I have recently set up a ovirt 4.1 environment to test vm sso.

spec:

* host: centos 7.3.1611

* ovirt-engine: commit af393b7d3a494917dbda33a06813e8e8a8c6698a from branch ovirt-engine-4.1 , self compiled.

* vdsm: vdsm-4.19.10.1-1.el7.centos.x86_64

* windows 2008 r2 with active directory setup(domain name is "ply.local", test user is "ply@ply.local")

* windows 7 vm with guest tools setup using ovirt-guest-tools-iso-4.1-3.fc24.noarch

I can add AD to ovirt engine successfully using ovirt-engine-extension-aaa-ldap-setup tool.[1]

After adding AD domain to windows7 vm, I can login manually using AD user with no problem.

I can see the logs[2] when I login in to userportal with AD user, and spice client pop up automatically.

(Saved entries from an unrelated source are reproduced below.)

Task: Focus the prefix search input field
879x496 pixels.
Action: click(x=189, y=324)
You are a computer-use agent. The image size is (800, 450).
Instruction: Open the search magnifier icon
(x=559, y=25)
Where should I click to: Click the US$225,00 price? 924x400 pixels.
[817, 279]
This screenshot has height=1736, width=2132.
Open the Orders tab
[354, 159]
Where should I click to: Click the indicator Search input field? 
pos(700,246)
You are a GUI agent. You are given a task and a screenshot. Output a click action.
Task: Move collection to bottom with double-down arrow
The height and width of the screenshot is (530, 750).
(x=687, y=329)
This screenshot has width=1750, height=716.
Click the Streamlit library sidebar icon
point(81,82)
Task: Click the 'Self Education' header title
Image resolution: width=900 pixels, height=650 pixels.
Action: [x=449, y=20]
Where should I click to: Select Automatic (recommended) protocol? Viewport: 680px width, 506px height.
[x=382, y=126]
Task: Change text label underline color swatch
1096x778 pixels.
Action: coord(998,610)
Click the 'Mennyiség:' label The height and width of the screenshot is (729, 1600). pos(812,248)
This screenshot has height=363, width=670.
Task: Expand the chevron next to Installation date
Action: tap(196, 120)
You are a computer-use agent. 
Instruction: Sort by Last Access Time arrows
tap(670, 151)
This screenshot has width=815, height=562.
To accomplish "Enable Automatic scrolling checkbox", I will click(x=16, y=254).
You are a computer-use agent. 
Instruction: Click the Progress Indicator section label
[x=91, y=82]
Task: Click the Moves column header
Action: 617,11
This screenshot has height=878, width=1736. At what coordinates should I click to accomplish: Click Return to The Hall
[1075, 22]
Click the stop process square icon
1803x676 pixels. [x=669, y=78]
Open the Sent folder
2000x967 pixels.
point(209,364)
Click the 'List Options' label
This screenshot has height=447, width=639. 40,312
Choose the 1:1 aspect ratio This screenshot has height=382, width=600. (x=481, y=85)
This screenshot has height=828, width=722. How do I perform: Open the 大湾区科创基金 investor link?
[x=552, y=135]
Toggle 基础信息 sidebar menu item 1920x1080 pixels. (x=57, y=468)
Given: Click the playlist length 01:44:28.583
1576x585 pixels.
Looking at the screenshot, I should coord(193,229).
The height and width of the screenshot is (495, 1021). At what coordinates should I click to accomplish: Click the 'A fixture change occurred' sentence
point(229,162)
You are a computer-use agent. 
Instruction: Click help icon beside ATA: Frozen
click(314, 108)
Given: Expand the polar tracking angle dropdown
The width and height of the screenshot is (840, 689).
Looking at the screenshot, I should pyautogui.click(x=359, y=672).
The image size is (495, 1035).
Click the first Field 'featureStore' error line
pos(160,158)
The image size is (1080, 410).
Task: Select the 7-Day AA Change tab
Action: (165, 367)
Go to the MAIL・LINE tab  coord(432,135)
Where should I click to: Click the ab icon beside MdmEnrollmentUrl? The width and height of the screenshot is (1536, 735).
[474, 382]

But the spice client just stops at the windows7 login screen. asking for password.

In the vm, vdagent and vdservice are all running fine. I can provide guest agent logs if needed.

So, anyone can point me to the right direction?

cheers

[1]: see attachment: ovirt-engine-extension-aaa-ldap-setup-20170507034924-w5fwc9.log

[2]: see attachment: vdsm-log,ovirt-engine-log